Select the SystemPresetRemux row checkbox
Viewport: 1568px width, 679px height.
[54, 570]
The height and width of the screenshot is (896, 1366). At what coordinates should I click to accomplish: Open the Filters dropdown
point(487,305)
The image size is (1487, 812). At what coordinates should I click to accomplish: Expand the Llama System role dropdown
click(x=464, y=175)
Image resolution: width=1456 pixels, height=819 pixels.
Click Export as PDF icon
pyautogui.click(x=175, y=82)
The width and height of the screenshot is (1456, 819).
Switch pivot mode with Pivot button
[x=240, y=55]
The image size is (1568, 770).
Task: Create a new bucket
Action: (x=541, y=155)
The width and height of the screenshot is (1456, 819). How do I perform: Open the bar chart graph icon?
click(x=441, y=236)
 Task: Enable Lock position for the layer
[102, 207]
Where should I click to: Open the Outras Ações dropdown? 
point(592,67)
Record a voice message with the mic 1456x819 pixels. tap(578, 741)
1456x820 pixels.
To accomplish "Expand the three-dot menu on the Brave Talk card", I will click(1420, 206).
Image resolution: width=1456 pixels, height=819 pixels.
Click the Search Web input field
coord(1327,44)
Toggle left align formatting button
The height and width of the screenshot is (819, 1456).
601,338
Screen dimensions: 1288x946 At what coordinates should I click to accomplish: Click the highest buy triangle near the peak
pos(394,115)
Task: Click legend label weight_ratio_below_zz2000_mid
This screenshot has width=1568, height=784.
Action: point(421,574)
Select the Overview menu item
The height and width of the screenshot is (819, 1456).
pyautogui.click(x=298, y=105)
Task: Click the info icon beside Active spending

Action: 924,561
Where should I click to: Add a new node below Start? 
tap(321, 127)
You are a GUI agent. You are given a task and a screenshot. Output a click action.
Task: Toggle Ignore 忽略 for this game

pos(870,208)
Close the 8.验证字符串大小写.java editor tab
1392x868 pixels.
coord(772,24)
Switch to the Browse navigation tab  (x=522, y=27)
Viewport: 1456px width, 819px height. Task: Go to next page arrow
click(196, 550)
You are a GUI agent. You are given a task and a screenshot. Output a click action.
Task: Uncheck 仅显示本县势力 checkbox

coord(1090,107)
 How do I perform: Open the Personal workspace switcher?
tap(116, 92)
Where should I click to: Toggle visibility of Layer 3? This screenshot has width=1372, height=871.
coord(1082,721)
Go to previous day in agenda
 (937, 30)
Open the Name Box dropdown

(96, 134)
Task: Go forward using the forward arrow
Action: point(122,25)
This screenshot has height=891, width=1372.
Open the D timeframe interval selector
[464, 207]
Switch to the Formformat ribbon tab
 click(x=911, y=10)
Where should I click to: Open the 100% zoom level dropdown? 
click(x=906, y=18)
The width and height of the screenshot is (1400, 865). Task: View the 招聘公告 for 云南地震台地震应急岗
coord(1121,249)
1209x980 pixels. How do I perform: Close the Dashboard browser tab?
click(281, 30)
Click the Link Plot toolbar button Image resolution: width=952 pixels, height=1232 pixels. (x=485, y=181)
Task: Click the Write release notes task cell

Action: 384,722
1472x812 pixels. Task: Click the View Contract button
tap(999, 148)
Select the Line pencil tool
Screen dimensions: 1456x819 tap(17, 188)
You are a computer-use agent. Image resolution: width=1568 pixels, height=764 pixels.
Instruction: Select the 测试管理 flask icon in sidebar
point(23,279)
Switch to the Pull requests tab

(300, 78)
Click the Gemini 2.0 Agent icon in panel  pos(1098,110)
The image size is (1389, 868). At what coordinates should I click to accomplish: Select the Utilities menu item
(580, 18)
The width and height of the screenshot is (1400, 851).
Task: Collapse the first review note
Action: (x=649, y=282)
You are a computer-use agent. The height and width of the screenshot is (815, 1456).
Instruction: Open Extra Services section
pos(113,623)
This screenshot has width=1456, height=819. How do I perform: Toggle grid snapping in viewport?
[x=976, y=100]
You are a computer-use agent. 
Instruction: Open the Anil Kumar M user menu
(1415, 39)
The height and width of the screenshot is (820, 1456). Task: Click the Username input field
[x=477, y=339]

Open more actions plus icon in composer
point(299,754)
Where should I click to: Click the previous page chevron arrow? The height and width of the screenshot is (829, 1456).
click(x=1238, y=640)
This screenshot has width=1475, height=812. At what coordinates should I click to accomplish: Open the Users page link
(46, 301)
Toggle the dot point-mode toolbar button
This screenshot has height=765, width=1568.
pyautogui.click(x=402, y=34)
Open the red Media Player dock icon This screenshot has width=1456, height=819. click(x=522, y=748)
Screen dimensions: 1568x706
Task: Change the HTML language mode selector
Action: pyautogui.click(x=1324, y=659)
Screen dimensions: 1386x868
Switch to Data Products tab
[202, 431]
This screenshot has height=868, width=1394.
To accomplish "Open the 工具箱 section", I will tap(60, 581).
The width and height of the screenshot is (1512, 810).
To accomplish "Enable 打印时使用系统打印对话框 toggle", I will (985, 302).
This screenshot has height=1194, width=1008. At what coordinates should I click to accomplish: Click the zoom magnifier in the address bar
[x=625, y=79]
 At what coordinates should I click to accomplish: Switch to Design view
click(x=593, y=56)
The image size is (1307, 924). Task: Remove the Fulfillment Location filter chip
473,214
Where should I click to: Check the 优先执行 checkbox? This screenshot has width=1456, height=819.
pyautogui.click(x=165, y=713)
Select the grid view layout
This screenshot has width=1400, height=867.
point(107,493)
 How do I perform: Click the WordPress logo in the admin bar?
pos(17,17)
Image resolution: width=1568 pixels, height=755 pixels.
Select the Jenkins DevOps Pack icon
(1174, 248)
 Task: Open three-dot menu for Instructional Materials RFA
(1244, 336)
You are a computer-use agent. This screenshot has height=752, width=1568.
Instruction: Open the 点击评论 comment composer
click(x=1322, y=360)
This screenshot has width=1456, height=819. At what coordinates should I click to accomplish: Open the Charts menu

## WHAT YOU SHOULD DO:
All the data above is to be given again, exactly.

## OUTPUT FOR THIS EXERCISE:
Select the SystemPresetRemux row checkbox
Viewport: 1568px width, 679px height.
[54, 570]
The height and width of the screenshot is (896, 1366). At what coordinates should I click to accomplish: Open the Filters dropdown
point(487,305)
The image size is (1487, 812). At what coordinates should I click to accomplish: Expand the Llama System role dropdown
click(x=464, y=175)
Image resolution: width=1456 pixels, height=819 pixels.
Click Export as PDF icon
pyautogui.click(x=175, y=82)
The width and height of the screenshot is (1456, 819).
Switch pivot mode with Pivot button
[x=240, y=55]
The image size is (1568, 770).
Task: Create a new bucket
Action: (x=541, y=155)
The width and height of the screenshot is (1456, 819). How do I perform: Open the bar chart graph icon?
click(x=441, y=236)
 Task: Enable Lock position for the layer
[102, 207]
Where should I click to: Open the Outras Ações dropdown? 
point(592,67)
Record a voice message with the mic 1456x819 pixels. tap(578, 741)
1456x820 pixels.
To accomplish "Expand the three-dot menu on the Brave Talk card", I will click(1420, 206).
Image resolution: width=1456 pixels, height=819 pixels.
Click the Search Web input field
coord(1327,44)
Toggle left align formatting button
The height and width of the screenshot is (819, 1456).
601,338
Screen dimensions: 1288x946 At what coordinates should I click to accomplish: Click the highest buy triangle near the peak
pos(394,115)
Task: Click legend label weight_ratio_below_zz2000_mid
This screenshot has width=1568, height=784.
Action: point(421,574)
Select the Overview menu item
The height and width of the screenshot is (819, 1456).
pyautogui.click(x=298, y=105)
Task: Click the info icon beside Active spending

Action: 924,561
Where should I click to: Add a new node below Start? 
tap(321, 127)
You are a GUI agent. You are given a task and a screenshot. Output a click action.
Task: Toggle Ignore 忽略 for this game

pos(870,208)
Close the 8.验证字符串大小写.java editor tab
1392x868 pixels.
coord(772,24)
Switch to the Browse navigation tab  (x=522, y=27)
Viewport: 1456px width, 819px height. Task: Go to next page arrow
click(196, 550)
You are a GUI agent. You are given a task and a screenshot. Output a click action.
Task: Uncheck 仅显示本县势力 checkbox

coord(1090,107)
 How do I perform: Open the Personal workspace switcher?
tap(116, 92)
Where should I click to: Toggle visibility of Layer 3? This screenshot has width=1372, height=871.
coord(1082,721)
Go to previous day in agenda
 (937, 30)
Open the Name Box dropdown

(96, 134)
Task: Go forward using the forward arrow
Action: point(122,25)
This screenshot has height=891, width=1372.
Open the D timeframe interval selector
[464, 207]
Switch to the Formformat ribbon tab
 click(x=911, y=10)
Where should I click to: Open the 100% zoom level dropdown? 
click(x=906, y=18)
The width and height of the screenshot is (1400, 865). Task: View the 招聘公告 for 云南地震台地震应急岗
coord(1121,249)
1209x980 pixels. How do I perform: Close the Dashboard browser tab?
click(281, 30)
Click the Link Plot toolbar button Image resolution: width=952 pixels, height=1232 pixels. (x=485, y=181)
Task: Click the Write release notes task cell

Action: 384,722
1472x812 pixels. Task: Click the View Contract button
tap(999, 148)
Select the Line pencil tool
Screen dimensions: 1456x819 tap(17, 188)
You are a computer-use agent. Image resolution: width=1568 pixels, height=764 pixels.
Instruction: Select the 测试管理 flask icon in sidebar
point(23,279)
Switch to the Pull requests tab

(300, 78)
Click the Gemini 2.0 Agent icon in panel  pos(1098,110)
The image size is (1389, 868). At what coordinates should I click to accomplish: Select the Utilities menu item
(580, 18)
The width and height of the screenshot is (1400, 851).
Task: Collapse the first review note
Action: (x=649, y=282)
You are a computer-use agent. The height and width of the screenshot is (815, 1456).
Instruction: Open Extra Services section
pos(113,623)
This screenshot has width=1456, height=819. How do I perform: Toggle grid snapping in viewport?
[x=976, y=100]
You are a computer-use agent. 
Instruction: Open the Anil Kumar M user menu
(1415, 39)
The height and width of the screenshot is (820, 1456). Task: Click the Username input field
[x=477, y=339]

Open more actions plus icon in composer
point(299,754)
Where should I click to: Click the previous page chevron arrow? The height and width of the screenshot is (829, 1456).
click(x=1238, y=640)
This screenshot has width=1475, height=812. At what coordinates should I click to accomplish: Open the Users page link
(46, 301)
Toggle the dot point-mode toolbar button
This screenshot has height=765, width=1568.
pyautogui.click(x=402, y=34)
Open the red Media Player dock icon This screenshot has width=1456, height=819. click(x=522, y=748)
Screen dimensions: 1568x706
Task: Change the HTML language mode selector
Action: pyautogui.click(x=1324, y=659)
Screen dimensions: 1386x868
Switch to Data Products tab
[202, 431]
This screenshot has height=868, width=1394.
To accomplish "Open the 工具箱 section", I will tap(60, 581).
The width and height of the screenshot is (1512, 810).
To accomplish "Enable 打印时使用系统打印对话框 toggle", I will (985, 302).
This screenshot has height=1194, width=1008. At what coordinates should I click to accomplish: Click the zoom magnifier in the address bar
[x=625, y=79]
 At what coordinates should I click to accomplish: Switch to Design view
click(x=593, y=56)
The image size is (1307, 924). Task: Remove the Fulfillment Location filter chip
473,214
Where should I click to: Check the 优先执行 checkbox? This screenshot has width=1456, height=819.
pyautogui.click(x=165, y=713)
Select the grid view layout
This screenshot has width=1400, height=867.
point(107,493)
 How do I perform: Click the WordPress logo in the admin bar?
pos(17,17)
Image resolution: width=1568 pixels, height=755 pixels.
Select the Jenkins DevOps Pack icon
(1174, 248)
 Task: Open three-dot menu for Instructional Materials RFA
(1244, 336)
You are a computer-use agent. This screenshot has height=752, width=1568.
Instruction: Open the 点击评论 comment composer
click(x=1322, y=360)
This screenshot has width=1456, height=819. At what coordinates should I click to accomplish: Open the Charts menu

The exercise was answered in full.